As Ferris Jabr writes in “The Social Life of Forests” from The New York Times Magazine, “An old-growth forest is neither an assemblage of stoic organisms tolerating one another’s presence nor a merciless battle royale: It’s a vast, ancient and intricate society. There is conflict in a forest, but there is also negotiation, reciprocity and perhaps even selflessness.”  

The work is done below ground where a tree’s extensive root system interlaces with thread-like fungi in a symbiotic partnership called mycorrhizae. The fungi, which both envelope and penetrate the roots, supply trees with water and nutrients in return for the carbon-rich sugars and other carbohydrates derived from photosynthesis. These subterranean networks are also found in prairies, grasslands and the Arctic tundra, and they grow large and long. In The Hidden Life of Trees, Peter Wohlleben points to a honey fungus in Switzerland that covers 120 acres and is 1,000 years old. Plants tied into such a cooperative will get twice as much of the essential phosphorus and nitrogen as plants going it alone (with fungi even filtering out harmful minerals).

Tasks for this exercise
• 1. In the forest passage, how many acres does the honey fungus in Switzerland cover?
• 2. Do these statements agree with the forest passage? Answer yes or no for each, quoting the deciding words. (a) The fungi give trees water and nutrients in return for sugars and carbohydrates from photosynthesis. (b) Mycorrhizal networks occur only in forests. (c) Plants tied into a fungal cooperative get three times as much phosphorus and nitrogen as plants on their own.
• 3. Output the forest passage word for word, everything from "The work is" down to "out harmful minerals).".
The material comes from a source separate from the forest passage.

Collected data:
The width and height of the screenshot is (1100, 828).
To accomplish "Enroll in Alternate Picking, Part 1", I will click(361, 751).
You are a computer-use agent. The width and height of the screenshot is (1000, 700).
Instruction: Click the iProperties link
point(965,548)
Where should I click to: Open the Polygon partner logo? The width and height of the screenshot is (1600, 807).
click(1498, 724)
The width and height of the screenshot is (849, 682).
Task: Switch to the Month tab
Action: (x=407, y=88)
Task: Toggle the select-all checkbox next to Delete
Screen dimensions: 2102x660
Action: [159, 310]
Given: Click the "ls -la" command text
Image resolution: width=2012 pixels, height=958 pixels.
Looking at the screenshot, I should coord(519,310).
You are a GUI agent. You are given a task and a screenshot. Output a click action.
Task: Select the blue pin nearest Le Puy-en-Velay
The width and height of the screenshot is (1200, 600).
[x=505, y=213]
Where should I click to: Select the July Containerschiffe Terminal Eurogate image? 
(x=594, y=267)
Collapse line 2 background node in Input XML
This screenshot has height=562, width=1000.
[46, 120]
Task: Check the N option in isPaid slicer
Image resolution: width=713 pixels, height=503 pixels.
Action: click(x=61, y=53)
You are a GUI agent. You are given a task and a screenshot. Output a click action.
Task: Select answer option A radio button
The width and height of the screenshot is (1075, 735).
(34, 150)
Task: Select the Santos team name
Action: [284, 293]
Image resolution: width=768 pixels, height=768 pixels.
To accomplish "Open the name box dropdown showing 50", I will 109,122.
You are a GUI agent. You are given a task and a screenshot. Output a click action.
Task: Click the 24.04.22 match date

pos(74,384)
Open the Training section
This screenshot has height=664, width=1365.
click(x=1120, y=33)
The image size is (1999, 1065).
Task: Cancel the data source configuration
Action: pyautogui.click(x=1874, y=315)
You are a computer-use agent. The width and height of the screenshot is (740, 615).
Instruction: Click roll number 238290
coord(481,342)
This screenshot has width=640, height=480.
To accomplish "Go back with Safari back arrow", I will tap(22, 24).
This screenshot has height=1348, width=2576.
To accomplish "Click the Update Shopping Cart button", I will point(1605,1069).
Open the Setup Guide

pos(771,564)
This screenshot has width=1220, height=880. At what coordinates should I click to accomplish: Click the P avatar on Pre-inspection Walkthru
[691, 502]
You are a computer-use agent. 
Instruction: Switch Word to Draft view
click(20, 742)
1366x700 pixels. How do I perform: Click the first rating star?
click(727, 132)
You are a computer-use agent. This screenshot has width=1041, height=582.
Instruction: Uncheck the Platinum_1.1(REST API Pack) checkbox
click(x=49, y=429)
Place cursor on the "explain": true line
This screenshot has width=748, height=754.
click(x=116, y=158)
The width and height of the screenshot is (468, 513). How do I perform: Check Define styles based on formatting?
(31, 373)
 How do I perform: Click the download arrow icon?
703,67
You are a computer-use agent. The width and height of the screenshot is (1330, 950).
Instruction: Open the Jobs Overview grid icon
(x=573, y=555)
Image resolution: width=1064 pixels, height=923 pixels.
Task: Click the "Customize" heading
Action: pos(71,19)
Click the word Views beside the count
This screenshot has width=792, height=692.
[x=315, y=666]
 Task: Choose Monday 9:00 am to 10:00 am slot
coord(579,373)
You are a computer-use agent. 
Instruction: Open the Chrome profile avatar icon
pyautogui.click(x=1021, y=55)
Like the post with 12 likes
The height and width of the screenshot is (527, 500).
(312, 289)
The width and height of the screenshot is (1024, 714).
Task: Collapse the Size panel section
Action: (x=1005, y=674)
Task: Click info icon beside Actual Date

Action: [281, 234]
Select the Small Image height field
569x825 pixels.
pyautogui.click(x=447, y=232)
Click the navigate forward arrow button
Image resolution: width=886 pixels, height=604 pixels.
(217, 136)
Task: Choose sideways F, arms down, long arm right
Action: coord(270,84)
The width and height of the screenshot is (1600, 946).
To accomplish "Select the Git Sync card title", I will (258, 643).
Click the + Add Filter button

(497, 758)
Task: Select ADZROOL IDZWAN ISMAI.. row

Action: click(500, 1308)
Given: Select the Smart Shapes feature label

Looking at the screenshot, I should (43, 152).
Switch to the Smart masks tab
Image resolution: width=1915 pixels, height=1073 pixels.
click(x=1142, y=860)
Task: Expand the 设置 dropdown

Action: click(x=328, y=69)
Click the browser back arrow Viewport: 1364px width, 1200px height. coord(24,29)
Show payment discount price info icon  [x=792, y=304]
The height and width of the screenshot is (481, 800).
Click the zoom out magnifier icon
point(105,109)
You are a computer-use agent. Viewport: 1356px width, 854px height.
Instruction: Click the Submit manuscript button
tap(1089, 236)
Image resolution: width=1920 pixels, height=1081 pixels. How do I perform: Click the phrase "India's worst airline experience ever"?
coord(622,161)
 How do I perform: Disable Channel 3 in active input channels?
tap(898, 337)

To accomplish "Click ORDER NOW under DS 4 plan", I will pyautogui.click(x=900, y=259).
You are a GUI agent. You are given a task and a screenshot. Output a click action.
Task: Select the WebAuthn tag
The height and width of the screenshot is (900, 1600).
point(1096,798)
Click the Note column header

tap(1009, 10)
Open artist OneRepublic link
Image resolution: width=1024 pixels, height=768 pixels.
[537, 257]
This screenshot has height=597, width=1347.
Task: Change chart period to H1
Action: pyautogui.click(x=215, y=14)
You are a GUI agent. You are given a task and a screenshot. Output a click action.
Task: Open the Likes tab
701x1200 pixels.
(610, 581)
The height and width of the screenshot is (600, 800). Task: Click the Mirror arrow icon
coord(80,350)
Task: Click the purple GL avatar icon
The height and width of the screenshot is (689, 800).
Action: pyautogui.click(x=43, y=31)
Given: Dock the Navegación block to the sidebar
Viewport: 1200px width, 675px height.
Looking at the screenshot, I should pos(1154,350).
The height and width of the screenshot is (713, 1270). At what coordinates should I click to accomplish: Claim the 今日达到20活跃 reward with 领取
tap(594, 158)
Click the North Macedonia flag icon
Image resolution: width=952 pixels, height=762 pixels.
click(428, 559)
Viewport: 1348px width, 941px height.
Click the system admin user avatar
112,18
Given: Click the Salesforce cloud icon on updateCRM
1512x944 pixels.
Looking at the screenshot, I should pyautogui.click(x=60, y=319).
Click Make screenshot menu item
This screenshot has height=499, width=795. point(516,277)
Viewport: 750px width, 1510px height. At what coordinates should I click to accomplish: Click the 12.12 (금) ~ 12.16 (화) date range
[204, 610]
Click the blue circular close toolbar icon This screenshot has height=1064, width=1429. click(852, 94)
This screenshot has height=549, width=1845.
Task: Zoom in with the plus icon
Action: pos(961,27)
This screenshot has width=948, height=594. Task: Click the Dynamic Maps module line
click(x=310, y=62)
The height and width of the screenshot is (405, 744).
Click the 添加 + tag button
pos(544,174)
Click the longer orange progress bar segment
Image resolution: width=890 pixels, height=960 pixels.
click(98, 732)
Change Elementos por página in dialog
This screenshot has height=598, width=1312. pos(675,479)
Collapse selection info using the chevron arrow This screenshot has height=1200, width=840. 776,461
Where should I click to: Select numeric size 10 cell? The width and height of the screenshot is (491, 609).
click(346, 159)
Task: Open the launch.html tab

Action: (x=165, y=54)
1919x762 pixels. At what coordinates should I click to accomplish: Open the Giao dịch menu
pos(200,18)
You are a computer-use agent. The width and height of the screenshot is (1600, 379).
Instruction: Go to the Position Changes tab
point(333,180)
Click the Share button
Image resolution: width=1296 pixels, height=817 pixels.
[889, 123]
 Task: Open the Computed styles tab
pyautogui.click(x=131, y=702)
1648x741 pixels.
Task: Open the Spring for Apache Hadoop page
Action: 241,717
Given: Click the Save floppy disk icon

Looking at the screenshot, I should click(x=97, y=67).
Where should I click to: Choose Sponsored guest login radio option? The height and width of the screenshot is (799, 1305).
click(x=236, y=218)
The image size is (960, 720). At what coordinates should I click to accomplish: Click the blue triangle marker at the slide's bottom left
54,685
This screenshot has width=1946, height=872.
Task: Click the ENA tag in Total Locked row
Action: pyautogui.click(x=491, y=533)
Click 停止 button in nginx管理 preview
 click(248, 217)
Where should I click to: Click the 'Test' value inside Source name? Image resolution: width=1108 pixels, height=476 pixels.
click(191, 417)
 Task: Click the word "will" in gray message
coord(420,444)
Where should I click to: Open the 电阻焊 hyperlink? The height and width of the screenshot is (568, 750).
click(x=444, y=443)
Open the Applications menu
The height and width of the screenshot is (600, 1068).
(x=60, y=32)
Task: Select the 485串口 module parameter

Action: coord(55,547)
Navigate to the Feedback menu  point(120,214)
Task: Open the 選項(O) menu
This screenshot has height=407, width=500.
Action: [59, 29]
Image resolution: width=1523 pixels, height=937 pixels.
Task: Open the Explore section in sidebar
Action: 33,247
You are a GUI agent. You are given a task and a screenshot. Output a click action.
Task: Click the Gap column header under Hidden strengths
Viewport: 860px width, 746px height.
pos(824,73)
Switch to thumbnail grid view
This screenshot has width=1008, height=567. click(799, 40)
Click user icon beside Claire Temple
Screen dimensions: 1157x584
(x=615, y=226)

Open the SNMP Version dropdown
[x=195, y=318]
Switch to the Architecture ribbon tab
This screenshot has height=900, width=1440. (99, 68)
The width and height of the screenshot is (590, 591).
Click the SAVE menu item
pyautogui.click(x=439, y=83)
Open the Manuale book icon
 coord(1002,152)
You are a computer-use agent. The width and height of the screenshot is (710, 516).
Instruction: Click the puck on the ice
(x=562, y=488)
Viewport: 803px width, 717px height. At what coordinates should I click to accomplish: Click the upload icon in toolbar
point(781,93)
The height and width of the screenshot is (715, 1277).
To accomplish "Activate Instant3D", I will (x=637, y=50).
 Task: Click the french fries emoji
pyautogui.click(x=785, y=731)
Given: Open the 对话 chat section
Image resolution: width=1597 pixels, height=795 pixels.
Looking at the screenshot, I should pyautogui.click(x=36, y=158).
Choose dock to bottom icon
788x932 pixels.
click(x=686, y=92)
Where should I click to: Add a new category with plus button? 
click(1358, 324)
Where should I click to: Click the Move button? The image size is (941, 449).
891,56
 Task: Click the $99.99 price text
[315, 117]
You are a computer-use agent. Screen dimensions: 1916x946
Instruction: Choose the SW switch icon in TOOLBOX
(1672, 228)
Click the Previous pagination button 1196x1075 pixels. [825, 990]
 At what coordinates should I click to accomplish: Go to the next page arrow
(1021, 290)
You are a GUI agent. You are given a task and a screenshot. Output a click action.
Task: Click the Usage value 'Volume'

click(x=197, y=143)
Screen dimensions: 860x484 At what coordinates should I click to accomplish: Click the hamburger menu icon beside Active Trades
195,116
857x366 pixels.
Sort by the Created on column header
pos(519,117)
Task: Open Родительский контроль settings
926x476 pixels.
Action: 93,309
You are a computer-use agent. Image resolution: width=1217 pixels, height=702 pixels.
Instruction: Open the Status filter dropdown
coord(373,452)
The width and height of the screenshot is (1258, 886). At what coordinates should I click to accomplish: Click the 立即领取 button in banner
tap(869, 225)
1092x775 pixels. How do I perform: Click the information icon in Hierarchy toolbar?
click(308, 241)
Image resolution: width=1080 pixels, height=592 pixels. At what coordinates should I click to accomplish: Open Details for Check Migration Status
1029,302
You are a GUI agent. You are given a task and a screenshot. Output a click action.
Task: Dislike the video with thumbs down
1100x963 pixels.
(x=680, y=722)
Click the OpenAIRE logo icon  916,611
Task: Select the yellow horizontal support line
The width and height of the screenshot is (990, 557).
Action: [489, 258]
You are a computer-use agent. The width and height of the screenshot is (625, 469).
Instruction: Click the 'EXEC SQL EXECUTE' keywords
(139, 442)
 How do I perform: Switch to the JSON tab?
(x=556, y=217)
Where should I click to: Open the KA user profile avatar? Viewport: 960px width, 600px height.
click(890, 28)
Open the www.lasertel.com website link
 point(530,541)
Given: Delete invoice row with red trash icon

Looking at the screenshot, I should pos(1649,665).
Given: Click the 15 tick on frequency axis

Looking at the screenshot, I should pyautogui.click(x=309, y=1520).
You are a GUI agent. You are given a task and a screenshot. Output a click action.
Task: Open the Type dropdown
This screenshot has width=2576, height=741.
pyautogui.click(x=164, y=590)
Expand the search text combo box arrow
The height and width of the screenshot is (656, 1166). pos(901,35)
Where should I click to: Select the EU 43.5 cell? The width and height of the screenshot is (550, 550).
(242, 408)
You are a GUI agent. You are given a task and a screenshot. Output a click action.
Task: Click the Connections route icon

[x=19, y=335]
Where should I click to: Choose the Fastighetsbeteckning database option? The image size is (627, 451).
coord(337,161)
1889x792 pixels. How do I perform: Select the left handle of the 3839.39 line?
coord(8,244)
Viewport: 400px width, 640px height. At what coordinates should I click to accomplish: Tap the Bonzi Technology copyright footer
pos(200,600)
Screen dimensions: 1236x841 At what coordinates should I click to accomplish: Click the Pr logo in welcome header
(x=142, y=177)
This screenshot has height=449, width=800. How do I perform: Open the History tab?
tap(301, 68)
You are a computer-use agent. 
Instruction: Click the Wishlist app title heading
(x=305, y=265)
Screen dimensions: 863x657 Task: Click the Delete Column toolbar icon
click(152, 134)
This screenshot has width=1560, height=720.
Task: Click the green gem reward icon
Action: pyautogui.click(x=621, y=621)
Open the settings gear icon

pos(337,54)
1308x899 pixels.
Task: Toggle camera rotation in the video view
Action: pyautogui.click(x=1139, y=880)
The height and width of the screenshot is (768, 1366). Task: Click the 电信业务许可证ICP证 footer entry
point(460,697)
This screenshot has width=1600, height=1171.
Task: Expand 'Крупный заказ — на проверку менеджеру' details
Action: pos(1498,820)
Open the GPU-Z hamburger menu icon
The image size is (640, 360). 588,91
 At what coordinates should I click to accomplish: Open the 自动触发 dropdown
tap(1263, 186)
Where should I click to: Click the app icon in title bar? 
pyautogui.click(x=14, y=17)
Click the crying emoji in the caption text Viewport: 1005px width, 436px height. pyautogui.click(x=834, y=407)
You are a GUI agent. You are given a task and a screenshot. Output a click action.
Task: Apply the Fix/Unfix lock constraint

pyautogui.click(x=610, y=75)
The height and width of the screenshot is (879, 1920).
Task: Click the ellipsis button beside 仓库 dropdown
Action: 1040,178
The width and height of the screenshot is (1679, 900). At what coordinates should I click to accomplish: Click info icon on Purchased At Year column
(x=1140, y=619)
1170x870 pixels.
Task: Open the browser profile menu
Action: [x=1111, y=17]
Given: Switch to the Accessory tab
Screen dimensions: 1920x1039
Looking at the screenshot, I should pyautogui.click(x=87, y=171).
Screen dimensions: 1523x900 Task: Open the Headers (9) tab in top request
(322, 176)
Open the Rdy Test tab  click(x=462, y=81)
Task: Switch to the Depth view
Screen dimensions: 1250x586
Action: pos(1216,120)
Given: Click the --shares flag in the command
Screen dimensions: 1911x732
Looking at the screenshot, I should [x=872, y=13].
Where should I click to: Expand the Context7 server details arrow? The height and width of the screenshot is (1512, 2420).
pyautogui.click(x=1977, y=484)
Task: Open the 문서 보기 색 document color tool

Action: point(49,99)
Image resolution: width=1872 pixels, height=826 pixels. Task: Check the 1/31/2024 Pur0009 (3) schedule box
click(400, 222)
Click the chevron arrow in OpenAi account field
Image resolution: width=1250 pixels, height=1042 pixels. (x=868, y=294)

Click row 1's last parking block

Answers in order
• 1. 120 acres.

• 2.
(a) Yes: "The fungi, which both envelope and penetrate the roots, supply trees with water and nutrients in return for the carbon-rich sugars and other carbohydrates derived from photosynthesis."
(b) No: "These subterranean networks are also found in prairies, grasslands and the Arctic tundra"
(c) No: "will get twice as much of the essential phosphorus and nitrogen as plants going it alone"

• 3.
The work is done below ground where a tree’s extensive root system interlaces with thread-like fungi in a symbiotic partnership called mycorrhizae. The fungi, which both envelope and penetrate the roots, supply trees with water and nutrients in return for the carbon-rich sugars and other carbohydrates derived from photosynthesis. These subterranean networks are also found in prairies, grasslands and the Arctic tundra, and they grow large and long. In The Hidden Life of Trees, Peter Wohlleben points to a honey fungus in Switzerland that covers 120 acres and is 1,000 years old. Plants tied into such a cooperative will get twice as much of the essential phosphorus and nitrogen as plants going it alone (with fungi even filtering out harmful minerals).